If you are registered for the seminar, these instructions are also included in Canvas, and as noted there, installing Neo4j on your computer and building the database is totally optional. For the seminar the graph will be installed already – you will just need to click the download link to agree to Yelp’s Dataset Agreement.
If you decide to install Neo4j and build the graph on your own computer, be sure you have enough memory on your computer or reduce the size of the dataset by selecting a subset of the 10 metropolitan areas included in the Yelp data. The computers we will be using during the seminar have 16GB of memory and we allocate up to 12GB to Neo4j (when it’s running).
To Install Neo4j and load the data, perform the following steps:
- Download the Yelp Data – download somewhere that you have a good Internet connection and be patient. The download page contains JSON files and pictures as separate downloads – you only need the JSON files. After the download has completed, you will have a file named yelp_dataset.tar.gz that is roughly 3.58GB. If it is substantially smaller, the download failed. If you are on Windows and have file extensions hidden, the file may be listed as yelp_dataset.tar (the .gz could be hidden). You may want to consider showing file extensions. If you are on a Mac, it automatically decompresses the tar file as it’s downloading, so you will also see “yelp_dataset.tar”, but in that case it is actually the tar file. Put the download file in it’s own directory.

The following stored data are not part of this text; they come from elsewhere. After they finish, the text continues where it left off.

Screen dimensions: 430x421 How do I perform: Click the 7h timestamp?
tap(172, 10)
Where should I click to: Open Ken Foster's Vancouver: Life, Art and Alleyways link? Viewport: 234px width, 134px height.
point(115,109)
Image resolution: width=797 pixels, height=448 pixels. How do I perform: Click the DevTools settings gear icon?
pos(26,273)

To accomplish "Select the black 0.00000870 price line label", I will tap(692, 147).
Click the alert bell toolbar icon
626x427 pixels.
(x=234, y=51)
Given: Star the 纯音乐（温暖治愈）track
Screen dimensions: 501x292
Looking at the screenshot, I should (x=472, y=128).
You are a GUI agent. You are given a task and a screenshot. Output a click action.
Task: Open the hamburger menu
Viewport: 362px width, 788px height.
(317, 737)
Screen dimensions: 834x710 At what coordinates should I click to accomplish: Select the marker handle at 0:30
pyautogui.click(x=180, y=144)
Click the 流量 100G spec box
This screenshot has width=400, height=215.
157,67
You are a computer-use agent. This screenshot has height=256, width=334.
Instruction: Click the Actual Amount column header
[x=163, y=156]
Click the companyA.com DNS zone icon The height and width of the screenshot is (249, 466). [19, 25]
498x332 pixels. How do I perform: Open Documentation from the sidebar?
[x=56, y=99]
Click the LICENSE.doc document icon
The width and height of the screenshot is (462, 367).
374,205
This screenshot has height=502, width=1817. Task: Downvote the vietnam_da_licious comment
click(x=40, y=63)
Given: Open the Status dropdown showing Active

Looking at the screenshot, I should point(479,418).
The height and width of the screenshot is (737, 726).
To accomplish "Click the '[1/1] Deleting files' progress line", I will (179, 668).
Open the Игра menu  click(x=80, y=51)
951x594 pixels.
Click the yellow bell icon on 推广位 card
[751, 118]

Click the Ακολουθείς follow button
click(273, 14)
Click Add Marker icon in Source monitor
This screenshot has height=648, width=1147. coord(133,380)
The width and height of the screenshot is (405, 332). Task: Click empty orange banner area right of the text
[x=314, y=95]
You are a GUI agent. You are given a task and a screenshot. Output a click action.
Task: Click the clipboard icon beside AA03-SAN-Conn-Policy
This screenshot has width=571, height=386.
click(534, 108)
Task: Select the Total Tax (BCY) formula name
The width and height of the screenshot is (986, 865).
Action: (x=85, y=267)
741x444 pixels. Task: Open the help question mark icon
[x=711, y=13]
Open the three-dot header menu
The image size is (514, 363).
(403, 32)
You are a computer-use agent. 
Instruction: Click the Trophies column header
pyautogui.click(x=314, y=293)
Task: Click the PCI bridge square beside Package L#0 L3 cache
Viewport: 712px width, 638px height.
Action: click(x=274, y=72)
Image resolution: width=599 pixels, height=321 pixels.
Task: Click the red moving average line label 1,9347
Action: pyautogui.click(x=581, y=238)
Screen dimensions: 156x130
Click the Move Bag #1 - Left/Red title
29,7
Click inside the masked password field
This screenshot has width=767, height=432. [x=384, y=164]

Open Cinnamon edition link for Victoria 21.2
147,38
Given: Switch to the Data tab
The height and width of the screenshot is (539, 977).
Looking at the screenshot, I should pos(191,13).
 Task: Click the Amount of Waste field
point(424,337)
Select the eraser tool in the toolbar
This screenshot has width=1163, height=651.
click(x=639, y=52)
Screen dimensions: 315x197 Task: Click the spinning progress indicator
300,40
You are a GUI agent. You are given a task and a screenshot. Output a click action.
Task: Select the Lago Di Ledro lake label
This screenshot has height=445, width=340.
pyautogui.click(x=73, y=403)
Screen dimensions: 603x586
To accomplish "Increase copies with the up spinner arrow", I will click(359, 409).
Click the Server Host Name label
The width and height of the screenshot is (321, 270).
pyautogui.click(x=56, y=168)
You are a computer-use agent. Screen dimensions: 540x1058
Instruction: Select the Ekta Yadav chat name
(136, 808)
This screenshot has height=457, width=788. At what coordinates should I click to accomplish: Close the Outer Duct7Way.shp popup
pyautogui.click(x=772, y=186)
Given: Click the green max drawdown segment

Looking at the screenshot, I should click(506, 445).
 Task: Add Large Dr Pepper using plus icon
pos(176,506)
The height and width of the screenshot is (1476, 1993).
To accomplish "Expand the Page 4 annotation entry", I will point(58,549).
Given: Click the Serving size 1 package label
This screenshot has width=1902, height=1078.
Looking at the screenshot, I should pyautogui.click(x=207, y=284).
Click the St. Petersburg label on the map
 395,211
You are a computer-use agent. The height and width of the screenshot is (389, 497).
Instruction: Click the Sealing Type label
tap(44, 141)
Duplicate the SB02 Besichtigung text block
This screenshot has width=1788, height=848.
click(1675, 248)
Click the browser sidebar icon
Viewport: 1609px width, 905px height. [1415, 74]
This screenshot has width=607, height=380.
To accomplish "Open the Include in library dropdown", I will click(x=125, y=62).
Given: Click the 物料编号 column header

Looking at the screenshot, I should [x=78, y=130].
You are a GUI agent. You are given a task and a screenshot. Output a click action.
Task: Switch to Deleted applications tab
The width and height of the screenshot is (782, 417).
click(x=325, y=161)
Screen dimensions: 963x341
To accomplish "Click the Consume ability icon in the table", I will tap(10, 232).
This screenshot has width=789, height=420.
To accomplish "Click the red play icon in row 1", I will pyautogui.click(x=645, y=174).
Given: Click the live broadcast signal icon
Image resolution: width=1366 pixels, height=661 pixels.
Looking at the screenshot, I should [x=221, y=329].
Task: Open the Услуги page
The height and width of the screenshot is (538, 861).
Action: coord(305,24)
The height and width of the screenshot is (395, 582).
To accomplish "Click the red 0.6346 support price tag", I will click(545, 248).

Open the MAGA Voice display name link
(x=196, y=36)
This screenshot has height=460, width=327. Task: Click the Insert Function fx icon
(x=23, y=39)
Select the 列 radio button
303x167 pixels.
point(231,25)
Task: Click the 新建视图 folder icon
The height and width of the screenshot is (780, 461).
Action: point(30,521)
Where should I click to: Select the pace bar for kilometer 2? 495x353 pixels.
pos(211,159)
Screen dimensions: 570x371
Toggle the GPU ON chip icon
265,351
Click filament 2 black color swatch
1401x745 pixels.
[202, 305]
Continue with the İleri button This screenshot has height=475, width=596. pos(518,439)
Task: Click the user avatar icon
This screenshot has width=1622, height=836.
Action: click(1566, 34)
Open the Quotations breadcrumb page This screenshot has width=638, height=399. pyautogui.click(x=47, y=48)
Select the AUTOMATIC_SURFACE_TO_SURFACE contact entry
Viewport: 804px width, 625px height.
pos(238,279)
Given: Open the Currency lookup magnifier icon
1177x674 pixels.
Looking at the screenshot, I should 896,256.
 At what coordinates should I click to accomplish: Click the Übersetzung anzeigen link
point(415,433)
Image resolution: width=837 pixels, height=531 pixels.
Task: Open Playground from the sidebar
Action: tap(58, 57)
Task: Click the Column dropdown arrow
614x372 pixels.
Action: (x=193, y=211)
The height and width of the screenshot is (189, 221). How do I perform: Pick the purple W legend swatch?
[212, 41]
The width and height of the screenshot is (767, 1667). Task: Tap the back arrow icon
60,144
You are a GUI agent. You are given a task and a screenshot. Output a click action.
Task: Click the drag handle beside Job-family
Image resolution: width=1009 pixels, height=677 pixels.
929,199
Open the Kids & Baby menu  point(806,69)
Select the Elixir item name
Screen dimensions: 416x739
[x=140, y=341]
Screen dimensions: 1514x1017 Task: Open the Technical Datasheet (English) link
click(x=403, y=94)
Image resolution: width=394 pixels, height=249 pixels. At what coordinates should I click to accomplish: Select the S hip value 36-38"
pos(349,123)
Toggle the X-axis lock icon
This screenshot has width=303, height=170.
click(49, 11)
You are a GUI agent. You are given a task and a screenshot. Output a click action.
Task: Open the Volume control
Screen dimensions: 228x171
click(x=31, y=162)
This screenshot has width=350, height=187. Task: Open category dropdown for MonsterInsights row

- Unzip the Yelp data you download as described here for a PC or here for a Mac.
- Install Anaconda (a free tool for working in Python). The Anaconda installation will include Jupyter notebooks – a very popular tool in data science. You will be using a Jupyter notebook to generate your data files.
- Download the notebook in this file and unzip it. The zip file contains a notebook named GenerateGraphDatabaseFiles.
- Create the data files as described in this this documentation.
- Install Neo4j as described in this documentation (the free developer license).
- Configure Neo4j and load the data as described in this documentation. When loading the data, you can copy/paste the commands from this text file.